Answer: Yes, $a_0 / m$ is an integer. Explain
This is a question about **polynomials, integer coefficients, and roots**. The solving step is:

Okay, so we have this polynomial thingy: $p(x) = a_0 + a_1 x + a_2 x^2 + \dots + a_n x^n$. All the $a$'s (the coefficients) are whole numbers (integers), and $m$ is also a whole number. We're told that if we put $m$ into the polynomial, it makes the whole thing equal to zero. That means $p(m) = 0$.

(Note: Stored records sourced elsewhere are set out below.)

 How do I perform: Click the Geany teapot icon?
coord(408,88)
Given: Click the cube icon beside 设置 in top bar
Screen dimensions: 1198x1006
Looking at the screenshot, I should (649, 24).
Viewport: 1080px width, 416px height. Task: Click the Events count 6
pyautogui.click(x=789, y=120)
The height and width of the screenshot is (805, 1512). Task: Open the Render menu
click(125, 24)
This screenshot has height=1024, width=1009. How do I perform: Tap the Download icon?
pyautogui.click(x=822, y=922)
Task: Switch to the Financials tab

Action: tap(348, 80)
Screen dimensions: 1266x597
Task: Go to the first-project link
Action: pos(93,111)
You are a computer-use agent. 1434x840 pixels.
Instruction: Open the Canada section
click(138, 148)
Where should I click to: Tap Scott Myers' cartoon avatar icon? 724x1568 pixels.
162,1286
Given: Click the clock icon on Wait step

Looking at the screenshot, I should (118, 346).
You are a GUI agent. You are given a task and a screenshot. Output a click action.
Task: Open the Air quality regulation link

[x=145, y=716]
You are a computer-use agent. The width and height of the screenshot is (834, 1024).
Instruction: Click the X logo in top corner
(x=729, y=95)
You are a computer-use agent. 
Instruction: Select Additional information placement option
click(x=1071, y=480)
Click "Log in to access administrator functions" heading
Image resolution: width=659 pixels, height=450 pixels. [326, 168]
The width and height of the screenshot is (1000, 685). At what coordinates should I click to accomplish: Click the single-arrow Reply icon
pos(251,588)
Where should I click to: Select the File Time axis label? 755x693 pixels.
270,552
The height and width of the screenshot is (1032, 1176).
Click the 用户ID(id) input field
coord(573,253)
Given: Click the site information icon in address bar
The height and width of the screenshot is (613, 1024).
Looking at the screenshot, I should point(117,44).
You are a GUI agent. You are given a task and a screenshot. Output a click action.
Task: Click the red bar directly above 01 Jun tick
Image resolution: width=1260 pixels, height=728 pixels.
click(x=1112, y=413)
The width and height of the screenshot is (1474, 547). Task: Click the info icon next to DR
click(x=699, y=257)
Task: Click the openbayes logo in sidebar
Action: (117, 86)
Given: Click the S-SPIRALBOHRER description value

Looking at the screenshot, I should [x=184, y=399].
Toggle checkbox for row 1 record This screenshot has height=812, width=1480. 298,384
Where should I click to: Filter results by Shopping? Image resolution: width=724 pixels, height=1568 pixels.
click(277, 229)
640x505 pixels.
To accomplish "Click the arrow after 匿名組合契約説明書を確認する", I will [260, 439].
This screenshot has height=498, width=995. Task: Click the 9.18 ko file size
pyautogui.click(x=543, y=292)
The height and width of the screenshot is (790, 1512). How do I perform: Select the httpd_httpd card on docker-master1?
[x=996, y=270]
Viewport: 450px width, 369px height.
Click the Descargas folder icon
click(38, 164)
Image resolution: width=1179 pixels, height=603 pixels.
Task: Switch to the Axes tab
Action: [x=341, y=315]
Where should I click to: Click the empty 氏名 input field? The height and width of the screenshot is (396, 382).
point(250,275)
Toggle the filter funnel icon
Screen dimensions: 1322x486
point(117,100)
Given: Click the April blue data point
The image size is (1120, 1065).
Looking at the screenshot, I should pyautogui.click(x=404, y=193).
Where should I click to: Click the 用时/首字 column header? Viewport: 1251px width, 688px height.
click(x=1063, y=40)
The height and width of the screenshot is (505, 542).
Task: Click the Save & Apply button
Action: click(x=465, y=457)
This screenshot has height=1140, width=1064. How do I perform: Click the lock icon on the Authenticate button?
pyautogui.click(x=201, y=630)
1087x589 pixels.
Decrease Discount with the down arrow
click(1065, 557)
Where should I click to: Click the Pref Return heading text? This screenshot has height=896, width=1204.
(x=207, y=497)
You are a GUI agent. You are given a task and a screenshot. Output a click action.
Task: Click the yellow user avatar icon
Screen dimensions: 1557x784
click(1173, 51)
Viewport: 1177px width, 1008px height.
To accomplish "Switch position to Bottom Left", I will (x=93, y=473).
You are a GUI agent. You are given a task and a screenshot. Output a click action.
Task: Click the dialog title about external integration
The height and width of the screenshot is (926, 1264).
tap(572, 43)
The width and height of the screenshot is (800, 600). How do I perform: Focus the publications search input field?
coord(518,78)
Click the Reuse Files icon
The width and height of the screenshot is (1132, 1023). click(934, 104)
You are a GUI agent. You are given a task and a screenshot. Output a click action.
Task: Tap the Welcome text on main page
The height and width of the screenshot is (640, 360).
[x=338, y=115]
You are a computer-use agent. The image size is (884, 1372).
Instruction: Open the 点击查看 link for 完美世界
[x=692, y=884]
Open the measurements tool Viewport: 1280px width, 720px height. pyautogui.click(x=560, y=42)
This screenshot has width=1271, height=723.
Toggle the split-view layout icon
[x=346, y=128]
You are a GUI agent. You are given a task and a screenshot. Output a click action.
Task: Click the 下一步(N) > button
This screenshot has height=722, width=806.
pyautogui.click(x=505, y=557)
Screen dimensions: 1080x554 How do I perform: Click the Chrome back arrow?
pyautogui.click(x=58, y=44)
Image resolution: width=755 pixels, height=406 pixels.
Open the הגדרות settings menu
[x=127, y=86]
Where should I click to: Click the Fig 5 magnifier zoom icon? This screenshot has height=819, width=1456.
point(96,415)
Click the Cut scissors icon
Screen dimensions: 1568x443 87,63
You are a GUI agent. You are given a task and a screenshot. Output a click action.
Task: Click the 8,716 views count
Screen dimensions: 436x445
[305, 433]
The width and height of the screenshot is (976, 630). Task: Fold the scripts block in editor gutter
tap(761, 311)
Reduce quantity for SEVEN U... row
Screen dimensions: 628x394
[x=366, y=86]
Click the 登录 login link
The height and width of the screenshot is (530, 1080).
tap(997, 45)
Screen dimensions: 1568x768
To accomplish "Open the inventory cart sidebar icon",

Let's write down what $p(m)=0$ looks like:
$a_0 + a_1 m + a_2 m^2 + \dots + a_n m^n = 0$

Now, let's think about all the terms that have $m$ in them. These are $a_1 m$, $a_2 m^2$, and so on, all the way to $a_n m^n$.
Since $m$ is a whole number, and all the $a$'s are whole numbers, every single one of these terms ($a_1 m$, $a_2 m^2$, etc.) is a multiple of $m$. Why? Because $m^2$ is just $m \times m$, $m^3$ is $m \times m \times m$, and so on. So, $a_2 m^2$ is $a_2 \times m \times m$, which is definitely a multiple of $m$.

So, we can rewrite our equation like this:
$a_0 + (\text{a multiple of } m) + (\text{another multiple of } m) + \dots + (\text{yet another multiple of } m) = 0$

When you add up a bunch of multiples of $m$, you get another multiple of $m$.
So, the equation simplifies to:
$a_0 + (\text{some big multiple of } m) = 0$

Let's call that "some big multiple of $m$" by the name $K \times m$, where $K$ is some whole number.
So, $a_0 + K \times m = 0$.

Now, if we move $K \times m$ to the other side of the equals sign, we get:
$a_0 = -K \times m$

This equation tells us that $a_0$ is equal to some whole number (which is $-K$) multiplied by $m$.
This means $a_0$ is a multiple of $m$.

If $a_0$ is a multiple of $m$, it means that when you divide $a_0$ by $m$, you get a whole number. That's exactly what "is an integer" means!
So, $a_0 / m$ is an integer. We showed it! Pretty cool, huh?